Naturally, there is another chance of snow in our forecast for this weekend.  Thereupon, I am reminded of one of Aesop's lesser known tales: 

The weatherman who cried wolf.

"April, all an ocean away / Is this the better way to spend the day / Keeping the winter at bay..."

Tuesday, January 11, 2011

These are the great snows of my life

Another week, another blizzard.

Sunday night brought eight inches of snow to our sleepy town. I feel like I'm getting used to the snow -- like this is the new norm. Monday morning, I drove into work for half a day. There were literally only two other cars on the road. I thought I did fairly well considering my limited previous experience (which includes both a 270-degree spin as well as the mailbox incident). I suppose I have to credit my new-found snowy-road driving skills to the DK Summit Course on Mario Kart.

I've made snow creme, a snowman (aka "got my Frosty on), and a snow angel, thrown snow balls, had hot chocolate, and attempted to go sledding on a knee board (didn't work). I'm not sure what more I can do, aside from building a cozy fire. And the last time I tried that the landlord seemed a little perturbed.

Do you have any idea how rare it is for us to have two snowman-able snows in one winter? It hasn't happened in over four thousand years. OK, maybe not that long, but I can't recall it ever happening. Of course, I also can't recall what I had for supper last night, so take that as you will.

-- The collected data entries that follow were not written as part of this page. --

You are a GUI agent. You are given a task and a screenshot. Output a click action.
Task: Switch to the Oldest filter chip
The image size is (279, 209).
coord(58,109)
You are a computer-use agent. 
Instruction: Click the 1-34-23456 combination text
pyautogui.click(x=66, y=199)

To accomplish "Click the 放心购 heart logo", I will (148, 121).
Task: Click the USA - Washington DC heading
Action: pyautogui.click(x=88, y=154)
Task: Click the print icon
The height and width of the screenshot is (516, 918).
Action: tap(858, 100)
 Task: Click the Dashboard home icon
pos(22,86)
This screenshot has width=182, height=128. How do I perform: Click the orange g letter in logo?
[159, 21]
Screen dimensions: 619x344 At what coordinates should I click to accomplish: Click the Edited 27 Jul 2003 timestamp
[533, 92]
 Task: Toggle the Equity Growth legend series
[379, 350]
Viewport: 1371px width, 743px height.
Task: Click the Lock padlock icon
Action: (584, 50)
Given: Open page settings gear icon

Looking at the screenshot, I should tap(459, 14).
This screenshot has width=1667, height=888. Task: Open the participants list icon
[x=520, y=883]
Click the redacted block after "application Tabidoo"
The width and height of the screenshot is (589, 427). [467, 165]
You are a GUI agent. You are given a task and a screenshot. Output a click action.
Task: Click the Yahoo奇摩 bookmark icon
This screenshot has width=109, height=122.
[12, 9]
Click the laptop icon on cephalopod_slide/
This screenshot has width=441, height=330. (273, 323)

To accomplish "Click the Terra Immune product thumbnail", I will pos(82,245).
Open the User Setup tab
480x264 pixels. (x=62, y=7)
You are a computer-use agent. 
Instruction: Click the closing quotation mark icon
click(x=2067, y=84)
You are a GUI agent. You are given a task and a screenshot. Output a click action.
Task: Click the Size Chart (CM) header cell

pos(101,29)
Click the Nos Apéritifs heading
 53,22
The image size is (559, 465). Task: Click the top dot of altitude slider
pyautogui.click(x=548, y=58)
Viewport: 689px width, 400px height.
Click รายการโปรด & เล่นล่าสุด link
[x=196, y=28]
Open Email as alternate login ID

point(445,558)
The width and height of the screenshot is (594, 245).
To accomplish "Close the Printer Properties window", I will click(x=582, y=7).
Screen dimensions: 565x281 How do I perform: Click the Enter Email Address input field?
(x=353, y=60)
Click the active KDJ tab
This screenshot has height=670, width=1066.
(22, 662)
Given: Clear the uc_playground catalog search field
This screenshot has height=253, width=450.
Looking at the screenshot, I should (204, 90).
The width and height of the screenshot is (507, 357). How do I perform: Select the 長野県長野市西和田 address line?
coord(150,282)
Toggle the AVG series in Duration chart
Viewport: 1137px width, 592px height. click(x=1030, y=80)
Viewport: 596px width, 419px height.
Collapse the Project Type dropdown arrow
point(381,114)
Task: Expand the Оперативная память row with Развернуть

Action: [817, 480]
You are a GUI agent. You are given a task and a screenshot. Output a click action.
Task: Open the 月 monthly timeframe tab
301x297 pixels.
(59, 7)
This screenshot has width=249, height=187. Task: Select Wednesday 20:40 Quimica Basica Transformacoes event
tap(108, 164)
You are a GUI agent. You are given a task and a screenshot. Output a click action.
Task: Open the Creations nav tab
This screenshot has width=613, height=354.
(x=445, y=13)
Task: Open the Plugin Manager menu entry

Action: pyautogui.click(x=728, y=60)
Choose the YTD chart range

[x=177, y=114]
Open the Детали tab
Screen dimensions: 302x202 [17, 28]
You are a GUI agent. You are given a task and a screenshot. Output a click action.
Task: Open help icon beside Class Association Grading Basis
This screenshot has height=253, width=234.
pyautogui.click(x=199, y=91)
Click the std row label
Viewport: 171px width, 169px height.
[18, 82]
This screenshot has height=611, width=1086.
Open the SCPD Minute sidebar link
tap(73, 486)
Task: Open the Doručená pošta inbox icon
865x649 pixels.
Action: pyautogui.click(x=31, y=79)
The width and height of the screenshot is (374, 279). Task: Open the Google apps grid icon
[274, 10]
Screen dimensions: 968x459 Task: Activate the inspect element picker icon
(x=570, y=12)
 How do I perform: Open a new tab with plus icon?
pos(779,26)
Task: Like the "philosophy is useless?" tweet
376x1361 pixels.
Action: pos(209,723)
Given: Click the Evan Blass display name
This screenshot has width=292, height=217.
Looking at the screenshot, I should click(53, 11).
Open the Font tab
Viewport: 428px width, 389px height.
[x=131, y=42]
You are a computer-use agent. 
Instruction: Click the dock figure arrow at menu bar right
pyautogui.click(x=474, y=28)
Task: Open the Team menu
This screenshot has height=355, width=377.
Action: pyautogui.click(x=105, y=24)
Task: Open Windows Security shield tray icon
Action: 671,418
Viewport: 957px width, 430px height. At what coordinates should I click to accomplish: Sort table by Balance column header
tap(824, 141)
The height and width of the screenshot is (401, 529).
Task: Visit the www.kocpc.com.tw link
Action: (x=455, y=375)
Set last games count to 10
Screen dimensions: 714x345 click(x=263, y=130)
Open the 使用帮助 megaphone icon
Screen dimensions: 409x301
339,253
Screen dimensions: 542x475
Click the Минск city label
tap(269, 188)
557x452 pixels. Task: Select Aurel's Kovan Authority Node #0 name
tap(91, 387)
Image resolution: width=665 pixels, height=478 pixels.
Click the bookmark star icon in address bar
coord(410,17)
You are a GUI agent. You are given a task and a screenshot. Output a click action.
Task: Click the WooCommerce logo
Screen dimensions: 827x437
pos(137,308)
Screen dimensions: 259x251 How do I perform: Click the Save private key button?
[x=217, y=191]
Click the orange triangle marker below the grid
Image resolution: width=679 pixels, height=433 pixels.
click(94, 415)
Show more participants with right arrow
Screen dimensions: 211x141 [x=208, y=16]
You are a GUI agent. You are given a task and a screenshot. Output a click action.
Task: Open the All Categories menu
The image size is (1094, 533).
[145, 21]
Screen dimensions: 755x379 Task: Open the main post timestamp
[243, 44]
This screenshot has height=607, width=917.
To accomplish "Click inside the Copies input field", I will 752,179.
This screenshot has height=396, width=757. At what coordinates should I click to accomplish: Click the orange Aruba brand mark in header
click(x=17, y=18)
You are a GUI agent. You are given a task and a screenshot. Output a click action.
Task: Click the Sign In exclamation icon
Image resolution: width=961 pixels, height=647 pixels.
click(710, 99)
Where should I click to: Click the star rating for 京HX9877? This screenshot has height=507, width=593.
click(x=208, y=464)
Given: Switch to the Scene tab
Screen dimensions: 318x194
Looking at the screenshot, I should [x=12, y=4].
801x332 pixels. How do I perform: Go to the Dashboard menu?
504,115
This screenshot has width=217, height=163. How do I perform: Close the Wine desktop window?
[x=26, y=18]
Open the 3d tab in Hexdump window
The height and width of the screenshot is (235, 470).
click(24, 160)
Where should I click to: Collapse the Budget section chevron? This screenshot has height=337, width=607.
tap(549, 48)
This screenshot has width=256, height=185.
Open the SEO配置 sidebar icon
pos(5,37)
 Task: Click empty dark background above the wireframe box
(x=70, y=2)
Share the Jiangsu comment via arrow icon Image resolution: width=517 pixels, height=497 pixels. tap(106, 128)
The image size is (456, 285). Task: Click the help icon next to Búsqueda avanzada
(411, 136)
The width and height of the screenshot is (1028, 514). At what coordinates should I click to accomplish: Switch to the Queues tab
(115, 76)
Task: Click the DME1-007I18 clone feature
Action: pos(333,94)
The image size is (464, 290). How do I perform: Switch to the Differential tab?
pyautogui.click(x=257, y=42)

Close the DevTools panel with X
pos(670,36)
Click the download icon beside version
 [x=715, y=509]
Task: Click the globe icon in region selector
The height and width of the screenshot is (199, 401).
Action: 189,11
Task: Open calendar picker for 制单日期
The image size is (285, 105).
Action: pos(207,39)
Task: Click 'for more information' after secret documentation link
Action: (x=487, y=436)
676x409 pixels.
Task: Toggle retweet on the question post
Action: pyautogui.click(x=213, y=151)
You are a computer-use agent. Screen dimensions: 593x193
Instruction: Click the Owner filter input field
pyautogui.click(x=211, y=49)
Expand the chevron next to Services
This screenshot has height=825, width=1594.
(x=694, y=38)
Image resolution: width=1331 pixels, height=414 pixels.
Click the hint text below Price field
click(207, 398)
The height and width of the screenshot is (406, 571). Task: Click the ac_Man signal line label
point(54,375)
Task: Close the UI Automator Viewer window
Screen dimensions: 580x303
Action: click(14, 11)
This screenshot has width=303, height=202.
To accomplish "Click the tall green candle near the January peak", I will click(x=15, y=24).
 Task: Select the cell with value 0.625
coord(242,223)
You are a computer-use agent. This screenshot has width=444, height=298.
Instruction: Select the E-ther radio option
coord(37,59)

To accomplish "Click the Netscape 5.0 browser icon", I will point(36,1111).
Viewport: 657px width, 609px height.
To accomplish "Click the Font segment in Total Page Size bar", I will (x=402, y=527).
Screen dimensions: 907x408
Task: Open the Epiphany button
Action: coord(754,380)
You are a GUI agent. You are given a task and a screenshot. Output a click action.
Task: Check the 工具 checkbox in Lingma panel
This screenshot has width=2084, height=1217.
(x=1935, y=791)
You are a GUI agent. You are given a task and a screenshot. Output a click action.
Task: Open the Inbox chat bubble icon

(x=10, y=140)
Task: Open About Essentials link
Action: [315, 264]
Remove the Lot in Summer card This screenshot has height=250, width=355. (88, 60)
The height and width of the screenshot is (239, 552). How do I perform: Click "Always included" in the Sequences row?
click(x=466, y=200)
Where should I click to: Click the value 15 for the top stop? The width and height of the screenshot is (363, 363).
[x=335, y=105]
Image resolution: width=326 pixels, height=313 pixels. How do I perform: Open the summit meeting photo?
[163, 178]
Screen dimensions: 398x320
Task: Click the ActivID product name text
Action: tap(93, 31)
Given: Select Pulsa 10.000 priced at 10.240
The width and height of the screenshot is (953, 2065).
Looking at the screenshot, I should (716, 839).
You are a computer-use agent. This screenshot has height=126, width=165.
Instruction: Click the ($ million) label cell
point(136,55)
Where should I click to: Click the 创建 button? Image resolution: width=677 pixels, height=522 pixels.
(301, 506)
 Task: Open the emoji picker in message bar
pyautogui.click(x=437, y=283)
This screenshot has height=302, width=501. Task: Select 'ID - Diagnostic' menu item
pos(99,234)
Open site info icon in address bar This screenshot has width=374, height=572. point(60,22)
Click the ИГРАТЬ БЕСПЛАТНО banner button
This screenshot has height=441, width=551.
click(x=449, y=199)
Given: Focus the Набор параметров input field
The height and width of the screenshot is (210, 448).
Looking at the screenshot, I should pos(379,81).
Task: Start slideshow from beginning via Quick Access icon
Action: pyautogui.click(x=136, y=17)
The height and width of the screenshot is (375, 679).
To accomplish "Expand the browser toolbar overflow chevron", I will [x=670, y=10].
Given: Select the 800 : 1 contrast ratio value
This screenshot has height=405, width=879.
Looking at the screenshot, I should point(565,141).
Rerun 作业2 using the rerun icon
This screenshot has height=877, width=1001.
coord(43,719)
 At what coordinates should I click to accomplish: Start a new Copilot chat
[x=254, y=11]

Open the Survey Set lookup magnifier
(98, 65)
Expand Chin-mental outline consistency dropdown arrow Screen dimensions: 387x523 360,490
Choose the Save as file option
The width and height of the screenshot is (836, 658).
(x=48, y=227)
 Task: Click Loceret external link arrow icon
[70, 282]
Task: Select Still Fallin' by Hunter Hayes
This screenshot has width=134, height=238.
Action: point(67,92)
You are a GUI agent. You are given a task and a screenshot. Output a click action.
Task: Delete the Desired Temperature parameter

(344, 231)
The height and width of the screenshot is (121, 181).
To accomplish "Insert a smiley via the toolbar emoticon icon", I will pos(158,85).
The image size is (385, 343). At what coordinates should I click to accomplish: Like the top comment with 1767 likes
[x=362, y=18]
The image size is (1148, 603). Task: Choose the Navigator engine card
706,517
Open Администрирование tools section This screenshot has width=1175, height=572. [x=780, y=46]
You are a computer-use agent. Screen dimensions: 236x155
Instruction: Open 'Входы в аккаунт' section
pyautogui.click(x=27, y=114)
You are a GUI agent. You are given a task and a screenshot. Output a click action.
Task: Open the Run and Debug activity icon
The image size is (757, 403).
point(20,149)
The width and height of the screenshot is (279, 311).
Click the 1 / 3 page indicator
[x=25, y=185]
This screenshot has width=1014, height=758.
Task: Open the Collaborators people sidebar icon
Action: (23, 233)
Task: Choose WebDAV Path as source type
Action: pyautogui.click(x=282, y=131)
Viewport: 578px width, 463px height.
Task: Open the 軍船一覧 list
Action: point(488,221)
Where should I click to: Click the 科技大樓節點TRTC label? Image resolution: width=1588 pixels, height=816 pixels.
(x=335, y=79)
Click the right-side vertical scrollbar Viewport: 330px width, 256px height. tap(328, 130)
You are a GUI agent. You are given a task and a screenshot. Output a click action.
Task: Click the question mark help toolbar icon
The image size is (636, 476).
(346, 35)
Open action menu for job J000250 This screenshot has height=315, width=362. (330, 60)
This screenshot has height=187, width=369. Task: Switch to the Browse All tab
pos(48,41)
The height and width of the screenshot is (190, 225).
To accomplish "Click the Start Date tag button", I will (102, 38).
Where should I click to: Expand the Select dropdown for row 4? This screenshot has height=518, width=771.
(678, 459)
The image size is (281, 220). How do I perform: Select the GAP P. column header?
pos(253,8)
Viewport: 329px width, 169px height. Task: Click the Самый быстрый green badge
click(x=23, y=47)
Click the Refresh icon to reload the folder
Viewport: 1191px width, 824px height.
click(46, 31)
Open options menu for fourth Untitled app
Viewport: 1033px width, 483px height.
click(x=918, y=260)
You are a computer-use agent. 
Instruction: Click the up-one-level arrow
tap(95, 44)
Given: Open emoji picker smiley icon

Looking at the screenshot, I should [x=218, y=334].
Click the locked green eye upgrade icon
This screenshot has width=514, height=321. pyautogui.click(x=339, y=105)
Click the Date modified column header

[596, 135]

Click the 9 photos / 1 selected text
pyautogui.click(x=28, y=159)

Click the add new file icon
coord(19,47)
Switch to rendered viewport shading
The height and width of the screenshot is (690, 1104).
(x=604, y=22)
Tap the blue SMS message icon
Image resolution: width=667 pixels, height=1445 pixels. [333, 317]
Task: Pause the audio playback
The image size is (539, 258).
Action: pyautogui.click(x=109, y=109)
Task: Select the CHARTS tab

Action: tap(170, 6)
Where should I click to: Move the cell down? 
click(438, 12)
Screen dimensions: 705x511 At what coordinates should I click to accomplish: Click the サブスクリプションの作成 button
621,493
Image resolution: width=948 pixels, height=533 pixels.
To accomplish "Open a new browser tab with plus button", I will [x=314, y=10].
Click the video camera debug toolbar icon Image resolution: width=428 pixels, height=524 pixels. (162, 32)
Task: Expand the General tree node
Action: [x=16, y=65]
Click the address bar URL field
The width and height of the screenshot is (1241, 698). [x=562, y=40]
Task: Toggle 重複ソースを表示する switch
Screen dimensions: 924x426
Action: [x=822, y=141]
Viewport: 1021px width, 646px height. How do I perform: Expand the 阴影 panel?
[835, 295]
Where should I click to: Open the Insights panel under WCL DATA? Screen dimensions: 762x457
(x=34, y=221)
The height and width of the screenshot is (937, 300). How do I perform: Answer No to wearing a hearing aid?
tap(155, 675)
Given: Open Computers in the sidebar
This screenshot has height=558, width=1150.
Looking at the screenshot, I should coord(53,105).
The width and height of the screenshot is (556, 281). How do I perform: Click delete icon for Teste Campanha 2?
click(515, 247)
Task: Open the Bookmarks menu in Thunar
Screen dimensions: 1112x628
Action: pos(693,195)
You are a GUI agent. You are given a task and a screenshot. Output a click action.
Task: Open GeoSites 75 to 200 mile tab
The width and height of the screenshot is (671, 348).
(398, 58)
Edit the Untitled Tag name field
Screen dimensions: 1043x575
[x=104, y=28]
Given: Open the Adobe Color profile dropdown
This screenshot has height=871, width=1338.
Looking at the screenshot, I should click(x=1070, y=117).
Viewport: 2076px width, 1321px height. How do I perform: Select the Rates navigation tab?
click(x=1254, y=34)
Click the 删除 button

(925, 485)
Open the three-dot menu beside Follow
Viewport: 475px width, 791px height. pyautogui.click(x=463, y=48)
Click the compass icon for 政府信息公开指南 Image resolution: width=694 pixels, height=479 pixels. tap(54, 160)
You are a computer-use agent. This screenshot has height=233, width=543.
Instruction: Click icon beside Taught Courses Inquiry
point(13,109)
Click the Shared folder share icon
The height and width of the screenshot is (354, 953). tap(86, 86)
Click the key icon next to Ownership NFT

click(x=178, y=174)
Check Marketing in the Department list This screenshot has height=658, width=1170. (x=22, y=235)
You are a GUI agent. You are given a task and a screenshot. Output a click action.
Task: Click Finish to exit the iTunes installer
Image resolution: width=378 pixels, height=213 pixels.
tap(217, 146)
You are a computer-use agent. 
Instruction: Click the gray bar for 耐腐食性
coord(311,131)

It has gotten me to thinking about significant snows of the past that I've experienced. The first one that came to mind was the ice storm of '85.

I'm pretty sure it was a Thursday or Friday morning in late January or early February. I was eleven and still living with my parents at the time. The power went out very early. I remember lying in bed and hearing these thunderous, window-rattling booms and seeing what looked like green lightning through the windows. I thought it must literally be thunder, but Dad said that the transformers were exploding.

Dad had to go to work regardless. They had a generator where he worked, and since we had no power or heat, he loaded us all in the car -- Mom, my sister and me -- and off we went. We didn't get far.

What looked like six or seven inches of peaceful, unblemished snow turned out to be several inches of snow covered with a thick, solid sheet of ice. Dad must not have known that because as soon as he backed out of the carport, the old Monte Carlo hit the ice and skidded straight into the ditch. A cop with tire chains pulled us out, I think, and carried Dad on into work. Fortunately, that's the only time I ever saw Dad carried away in a patrol car.

I don't remember how long we were without power, but I don't think more than a day. Of course, living in town we were among the first to get power back. Others went without it for days. I do distinctly remember the power coming back on before the cable did and playing Combat on the Atari 2600 for hours. The rest of that extended weekend was spent playing in the snow and ice. It was so slick you could have about sledded uphill.

I fully expected to be out of school for a couple of days -- by the end of the weekend, most everything had melted -- but then we wound up being out of school for at least two more days the next week, too. Counting Saturday and Sunday, we were out of school for five or six days straight. Talk about hitting the snow-day lottery.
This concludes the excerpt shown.